=== Data excerpts ===
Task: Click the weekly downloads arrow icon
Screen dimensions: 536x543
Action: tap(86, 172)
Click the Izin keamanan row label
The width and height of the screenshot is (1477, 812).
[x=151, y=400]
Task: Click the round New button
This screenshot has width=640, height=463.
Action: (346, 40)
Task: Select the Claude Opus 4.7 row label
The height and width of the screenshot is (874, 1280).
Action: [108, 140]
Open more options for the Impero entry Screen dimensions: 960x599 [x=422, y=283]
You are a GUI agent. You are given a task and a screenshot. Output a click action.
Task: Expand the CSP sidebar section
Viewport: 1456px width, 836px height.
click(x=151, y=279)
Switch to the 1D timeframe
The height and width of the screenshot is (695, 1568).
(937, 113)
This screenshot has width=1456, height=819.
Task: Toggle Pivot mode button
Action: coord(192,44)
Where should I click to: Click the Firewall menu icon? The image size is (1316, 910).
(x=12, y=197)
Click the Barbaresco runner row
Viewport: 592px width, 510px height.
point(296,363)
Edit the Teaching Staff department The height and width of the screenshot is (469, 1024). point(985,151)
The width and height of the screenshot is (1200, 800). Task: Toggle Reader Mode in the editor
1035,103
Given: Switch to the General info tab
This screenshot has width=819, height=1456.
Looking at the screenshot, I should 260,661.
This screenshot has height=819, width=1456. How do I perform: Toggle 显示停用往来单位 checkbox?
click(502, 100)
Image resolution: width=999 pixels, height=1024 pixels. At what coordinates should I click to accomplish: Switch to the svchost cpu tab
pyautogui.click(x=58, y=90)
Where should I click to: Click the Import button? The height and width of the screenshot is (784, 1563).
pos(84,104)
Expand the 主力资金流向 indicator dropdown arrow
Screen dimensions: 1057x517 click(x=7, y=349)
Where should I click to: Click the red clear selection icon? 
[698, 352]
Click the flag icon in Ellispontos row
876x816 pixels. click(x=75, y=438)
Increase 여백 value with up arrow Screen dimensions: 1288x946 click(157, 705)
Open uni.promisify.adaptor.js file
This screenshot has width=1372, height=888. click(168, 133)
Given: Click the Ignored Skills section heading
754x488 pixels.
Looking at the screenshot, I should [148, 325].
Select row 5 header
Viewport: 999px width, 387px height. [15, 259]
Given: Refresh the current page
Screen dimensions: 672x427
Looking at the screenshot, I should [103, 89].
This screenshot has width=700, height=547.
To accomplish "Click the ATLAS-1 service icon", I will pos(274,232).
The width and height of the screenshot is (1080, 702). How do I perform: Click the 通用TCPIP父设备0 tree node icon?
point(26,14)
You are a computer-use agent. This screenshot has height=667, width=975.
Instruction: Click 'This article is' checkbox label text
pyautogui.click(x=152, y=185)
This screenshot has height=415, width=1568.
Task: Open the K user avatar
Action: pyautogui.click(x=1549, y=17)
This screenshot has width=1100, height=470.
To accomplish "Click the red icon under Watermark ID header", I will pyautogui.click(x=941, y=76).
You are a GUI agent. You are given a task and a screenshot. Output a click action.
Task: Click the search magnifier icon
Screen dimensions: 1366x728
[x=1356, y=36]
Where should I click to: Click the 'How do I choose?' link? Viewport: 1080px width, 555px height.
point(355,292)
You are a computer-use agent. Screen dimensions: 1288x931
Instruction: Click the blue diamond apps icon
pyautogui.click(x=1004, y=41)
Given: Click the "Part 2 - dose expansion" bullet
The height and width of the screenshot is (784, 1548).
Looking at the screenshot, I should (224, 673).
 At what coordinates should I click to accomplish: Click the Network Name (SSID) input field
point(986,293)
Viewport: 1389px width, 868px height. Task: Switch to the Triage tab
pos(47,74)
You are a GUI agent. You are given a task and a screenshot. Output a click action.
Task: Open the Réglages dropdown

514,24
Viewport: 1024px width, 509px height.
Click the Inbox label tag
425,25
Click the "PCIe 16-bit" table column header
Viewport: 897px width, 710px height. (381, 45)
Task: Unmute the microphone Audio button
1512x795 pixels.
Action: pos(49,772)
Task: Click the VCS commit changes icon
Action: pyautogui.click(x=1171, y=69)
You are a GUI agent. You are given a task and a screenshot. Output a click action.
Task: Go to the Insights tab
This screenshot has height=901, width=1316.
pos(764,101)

=== Exercise objective ===
Present the data above as a Markdown table with the columns "No." and "Entry", numbering each line and leaving out blank lines.

=== The reply ===
| No. | Entry |
|---|---|
| 1 | Task: Click the weekly downloads arrow icon |
| 2 | Screen dimensions: 536x543 |
| 3 | Action: tap(86, 172) |
| 4 | Click the Izin keamanan row label |
| 5 | The width and height of the screenshot is (1477, 812). |
| 6 | [x=151, y=400] |
| 7 | Task: Click the round New button |
| 8 | This screenshot has width=640, height=463. |
| 9 | Action: (346, 40) |
| 10 | Task: Select the Claude Opus 4.7 row label |
| 11 | The height and width of the screenshot is (874, 1280). |
| 12 | Action: [108, 140] |
| 13 | Open more options for the Impero entry Screen dimensions: 960x599 [x=422, y=283] |
| 14 | You are a GUI agent. You are given a task and a screenshot. Output a click action. |
| 15 | Task: Expand the CSP sidebar section |
| 16 | Viewport: 1456px width, 836px height. |
| 17 | click(x=151, y=279) |
| 18 | Switch to the 1D timeframe |
| 19 | The height and width of the screenshot is (695, 1568). |
| 20 | (937, 113) |
| 21 | This screenshot has width=1456, height=819. |
| 22 | Task: Toggle Pivot mode button |
| 23 | Action: coord(192,44) |
| 24 | Where should I click to: Click the Firewall menu icon? The image size is (1316, 910). |
| 25 | (x=12, y=197) |
| 26 | Click the Barbaresco runner row |
| 27 | Viewport: 592px width, 510px height. |
| 28 | point(296,363) |
| 29 | Edit the Teaching Staff department The height and width of the screenshot is (469, 1024). point(985,151) |
| 30 | The width and height of the screenshot is (1200, 800). Task: Toggle Reader Mode in the editor |
| 31 | 1035,103 |
| 32 | Given: Switch to the General info tab |
| 33 | This screenshot has width=819, height=1456. |
| 34 | Looking at the screenshot, I should 260,661. |
| 35 | This screenshot has height=819, width=1456. How do I perform: Toggle 显示停用往来单位 checkbox? |
| 36 | click(502, 100) |
| 37 | Image resolution: width=999 pixels, height=1024 pixels. At what coordinates should I click to accomplish: Switch to the svchost cpu tab |
| 38 | pyautogui.click(x=58, y=90) |
| 39 | Where should I click to: Click the Import button? The height and width of the screenshot is (784, 1563). |
| 40 | pos(84,104) |
| 41 | Expand the 主力资金流向 indicator dropdown arrow |
| 42 | Screen dimensions: 1057x517 click(x=7, y=349) |
| 43 | Where should I click to: Click the red clear selection icon?  |
| 44 | [698, 352] |
| 45 | Click the flag icon in Ellispontos row |
| 46 | 876x816 pixels. click(x=75, y=438) |
| 47 | Increase 여백 value with up arrow Screen dimensions: 1288x946 click(157, 705) |
| 48 | Open uni.promisify.adaptor.js file |
| 49 | This screenshot has width=1372, height=888. click(168, 133) |
| 50 | Given: Click the Ignored Skills section heading |
| 51 | 754x488 pixels. |
| 52 | Looking at the screenshot, I should [148, 325]. |
| 53 | Select row 5 header |
| 54 | Viewport: 999px width, 387px height. [15, 259] |
| 55 | Given: Refresh the current page |
| 56 | Screen dimensions: 672x427 |
| 57 | Looking at the screenshot, I should [103, 89]. |
| 58 | This screenshot has width=700, height=547. |
| 59 | To accomplish "Click the ATLAS-1 service icon", I will pos(274,232). |
| 60 | The width and height of the screenshot is (1080, 702). How do I perform: Click the 通用TCPIP父设备0 tree node icon? |
| 61 | point(26,14) |
| 62 | You are a computer-use agent. This screenshot has height=667, width=975. |
| 63 | Instruction: Click 'This article is' checkbox label text |
| 64 | pyautogui.click(x=152, y=185) |
| 65 | This screenshot has height=415, width=1568. |
| 66 | Task: Open the K user avatar |
| 67 | Action: pyautogui.click(x=1549, y=17) |
| 68 | This screenshot has width=1100, height=470. |
| 69 | To accomplish "Click the red icon under Watermark ID header", I will pyautogui.click(x=941, y=76). |
| 70 | You are a GUI agent. You are given a task and a screenshot. Output a click action. |
| 71 | Task: Click the search magnifier icon |
| 72 | Screen dimensions: 1366x728 |
| 73 | [x=1356, y=36] |
| 74 | Where should I click to: Click the 'How do I choose?' link? Viewport: 1080px width, 555px height. |
| 75 | point(355,292) |
| 76 | You are a computer-use agent. Screen dimensions: 1288x931 |
| 77 | Instruction: Click the blue diamond apps icon |
| 78 | pyautogui.click(x=1004, y=41) |
| 79 | Given: Click the "Part 2 - dose expansion" bullet |
| 80 | The height and width of the screenshot is (784, 1548). |
| 81 | Looking at the screenshot, I should (224, 673). |
| 82 |  At what coordinates should I click to accomplish: Click the Network Name (SSID) input field |
| 83 | point(986,293) |
| 84 | Viewport: 1389px width, 868px height. Task: Switch to the Triage tab |
| 85 | pos(47,74) |
| 86 | You are a GUI agent. You are given a task and a screenshot. Output a click action. |
| 87 | Task: Open the Réglages dropdown |
| 88 | 514,24 |
| 89 | Viewport: 1024px width, 509px height. |
| 90 | Click the Inbox label tag |
| 91 | 425,25 |
| 92 | Click the "PCIe 16-bit" table column header |
| 93 | Viewport: 897px width, 710px height. (381, 45) |
| 94 | Task: Unmute the microphone Audio button |
| 95 | 1512x795 pixels. |
| 96 | Action: pos(49,772) |
| 97 | Task: Click the VCS commit changes icon |
| 98 | Action: pyautogui.click(x=1171, y=69) |
| 99 | You are a GUI agent. You are given a task and a screenshot. Output a click action. |
| 100 | Task: Go to the Insights tab |
| 101 | This screenshot has height=901, width=1316. |
| 102 | pos(764,101) |